Das einzige Konzert des Kammerchors Bad Waldsee in diesem Jahr hat am Sonntagnachmittag ein so zahlreiches Publikum gefunden, dass kaum noch ein Platz in der angenehm erwärmten Frauenbergkapelle frei blieb. Mit vier Kantaten von Dietrich Buxtehude und einer Kantate von Felix Mendelssohn Bartholdy bot das Programm „Befiehl dem Engel, dass Er komm“ ein großes musikalisches Spektrum.

Als verlässlicher Begleiter waren zehn Instrumentalisten der Kammerphilharmonie Boden-Oberschwaben unter ihrem Konzertmeister Michael Wieder dabei, den Continuo spielte Dieter Weitz an der Truhenorgel und den Solosopran sang Stephanie Simon. Die Gesamtleitung hatte Volker Schneider, der seit 2018 den Kammerchor Bad Waldsee betreut. Für die Größe dieses Ensembles erwies sich die Akustik der Frauenbergkapelle, die auch als Raum mit ihrem beeindruckenden Hochaltar der Bildhauerfamilie Zürn eine längere Betrachtung lohnt, als ideal.

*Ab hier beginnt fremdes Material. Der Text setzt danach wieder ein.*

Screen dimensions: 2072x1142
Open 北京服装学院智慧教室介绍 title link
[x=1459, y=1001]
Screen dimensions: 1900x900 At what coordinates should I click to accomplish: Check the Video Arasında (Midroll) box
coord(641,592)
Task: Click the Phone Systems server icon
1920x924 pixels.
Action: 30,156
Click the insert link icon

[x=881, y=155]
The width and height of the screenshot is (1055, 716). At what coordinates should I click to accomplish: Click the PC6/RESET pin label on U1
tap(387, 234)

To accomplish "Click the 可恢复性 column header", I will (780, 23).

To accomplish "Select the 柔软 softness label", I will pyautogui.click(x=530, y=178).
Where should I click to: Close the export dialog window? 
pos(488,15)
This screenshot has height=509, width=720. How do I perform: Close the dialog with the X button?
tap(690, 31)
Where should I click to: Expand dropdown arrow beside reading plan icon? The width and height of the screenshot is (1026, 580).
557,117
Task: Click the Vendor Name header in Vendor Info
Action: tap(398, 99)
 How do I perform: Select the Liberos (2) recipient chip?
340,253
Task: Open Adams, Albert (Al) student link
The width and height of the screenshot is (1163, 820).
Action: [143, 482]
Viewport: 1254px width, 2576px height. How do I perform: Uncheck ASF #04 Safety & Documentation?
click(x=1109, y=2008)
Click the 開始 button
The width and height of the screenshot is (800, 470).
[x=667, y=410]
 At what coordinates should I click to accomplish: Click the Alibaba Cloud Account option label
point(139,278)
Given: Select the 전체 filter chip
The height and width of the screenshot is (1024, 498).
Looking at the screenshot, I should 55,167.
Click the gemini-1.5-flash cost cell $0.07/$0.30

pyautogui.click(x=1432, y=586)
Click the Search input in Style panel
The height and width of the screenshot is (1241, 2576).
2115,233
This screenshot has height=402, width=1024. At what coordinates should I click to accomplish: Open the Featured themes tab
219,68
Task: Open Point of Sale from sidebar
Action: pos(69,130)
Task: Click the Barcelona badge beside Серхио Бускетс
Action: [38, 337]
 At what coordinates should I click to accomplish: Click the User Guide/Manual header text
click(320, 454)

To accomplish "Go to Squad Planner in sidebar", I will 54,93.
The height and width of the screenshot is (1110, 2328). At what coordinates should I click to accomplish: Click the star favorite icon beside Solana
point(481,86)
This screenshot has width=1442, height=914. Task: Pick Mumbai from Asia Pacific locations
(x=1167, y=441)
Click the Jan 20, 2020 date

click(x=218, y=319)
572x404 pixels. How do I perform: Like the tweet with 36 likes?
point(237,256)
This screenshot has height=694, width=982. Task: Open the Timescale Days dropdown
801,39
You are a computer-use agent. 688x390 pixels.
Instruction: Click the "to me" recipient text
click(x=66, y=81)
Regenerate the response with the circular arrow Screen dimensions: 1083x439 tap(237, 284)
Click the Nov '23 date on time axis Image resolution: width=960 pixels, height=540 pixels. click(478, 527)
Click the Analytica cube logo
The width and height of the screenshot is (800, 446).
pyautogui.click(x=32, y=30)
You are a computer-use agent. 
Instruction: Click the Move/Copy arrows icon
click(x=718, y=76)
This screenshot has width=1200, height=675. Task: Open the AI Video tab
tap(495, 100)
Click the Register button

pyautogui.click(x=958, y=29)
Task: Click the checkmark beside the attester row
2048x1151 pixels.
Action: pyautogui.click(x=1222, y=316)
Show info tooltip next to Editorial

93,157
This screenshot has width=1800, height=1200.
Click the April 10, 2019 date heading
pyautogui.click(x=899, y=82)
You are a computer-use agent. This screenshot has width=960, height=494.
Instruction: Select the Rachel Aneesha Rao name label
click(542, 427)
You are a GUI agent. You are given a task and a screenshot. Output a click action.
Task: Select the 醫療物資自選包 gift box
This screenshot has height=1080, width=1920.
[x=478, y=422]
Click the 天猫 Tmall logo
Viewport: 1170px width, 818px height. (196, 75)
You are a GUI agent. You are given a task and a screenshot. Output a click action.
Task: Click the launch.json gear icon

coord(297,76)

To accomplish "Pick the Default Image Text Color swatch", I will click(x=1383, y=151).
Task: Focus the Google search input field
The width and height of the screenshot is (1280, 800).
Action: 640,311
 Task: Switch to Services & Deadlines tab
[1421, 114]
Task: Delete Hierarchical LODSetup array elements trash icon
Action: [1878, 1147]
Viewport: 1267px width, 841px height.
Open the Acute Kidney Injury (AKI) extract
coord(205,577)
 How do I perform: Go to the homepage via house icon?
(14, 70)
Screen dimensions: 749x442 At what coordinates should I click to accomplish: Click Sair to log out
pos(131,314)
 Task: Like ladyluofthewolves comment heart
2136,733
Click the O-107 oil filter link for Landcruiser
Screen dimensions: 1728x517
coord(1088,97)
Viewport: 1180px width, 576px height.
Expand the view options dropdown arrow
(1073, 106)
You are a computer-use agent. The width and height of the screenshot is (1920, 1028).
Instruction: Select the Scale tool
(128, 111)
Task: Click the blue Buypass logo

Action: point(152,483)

Denn die mehrteiligen Kantaten Dieterich Buxtehudes, den der knapp 50 Jahre jüngere Johann Sebastian Bach sehr verehrte, bieten neben instrumentalen Einleitungen und Zwischenspielen sehr eindrucksvolle Chorpartien. Kräftig und sicher setzte der gemischte Chor nach dem sehr langsamen, getragenen Vorspiel, welches das Thema der Kantate noch einmal in schnellerem Tempo variierte, ein; in der folgenden Aria wurde es nochmals aufgenommen. Beim Arioso begannen die Männerstimmen, begleitet vom Cello von Annja Korsmeier, das an diesem Nachmittag einen wesentlichen Part spielte, da in einem kleinen Ensemble Cello, Kontrabass und Continuo (Truhenorgel) durch einen dunklen Bassgrund fast ein Orchestervolumen zustande bringen können. Im vierten Teil hatte die warme Sopranstimme von Stephanie Simon, die sonst auch in den Chorpartien mitsang, ihren ersten Auftritt, der Schlusschor schloss dann wieder zum Beginn auf. Ein schönes Stück und gut präsentiert. Ebenfalls ein Chorwerk war die zweite und titelgebende Kantate „Befiehl dem Engel, dass Er komm“, ein verhaltener, aber inniger Wechselgesang. Bei „Singet dem Herrn“ für Sopran, Geige, Cello und Continuo hatte der Chor eine Pause und ein kleines Kammerkonzert begann, das sich vorne um die Sängerin scharte. Michael Wieder eröffnete mit der Einleitung, und ganz rund und konzentriert folgten Cello und Continuo dann dem Sopran und seinen melodiösen Verzierungen. Auch die Chor-Kantate „Der Herr ist mit mir“ mit ihrem komplex aufgebauten Rhythmus und ihrem sehr schönen zweiten Thema mit einer Halleluja-Girlande am Schluss gelang sehr gut strukturiert.

Nun kam der Zeitsprung in das 19. Jahrhundert und zu Mendelssohns „Wer nur den lieben Gott läßt walten“ von 1829 - wer kennt wohl dieses Lied nicht? In kräftigen und klaren gesanglichen Linien entwickelte sich die Musik, im zweiten Teil trat wieder ein Sopransolo zum Orchester und im dritten Teil zitiert Mendelssohn – der Wiederentdecker Bachs - eine Fugenform. Das passte wunderbar zur vorherigen frühbarocken Musik und schloss sich trotz der einhundert Jahre Abstand zu einem einzigen Sinngehalt geistlicher Musik zusammen.

Ein anspruchsvolles und gut gelungenes Konzert, perfekt vorbereitet und sehr schön ausgeführt, für das sich Publikum mit viel Applaus bedankte.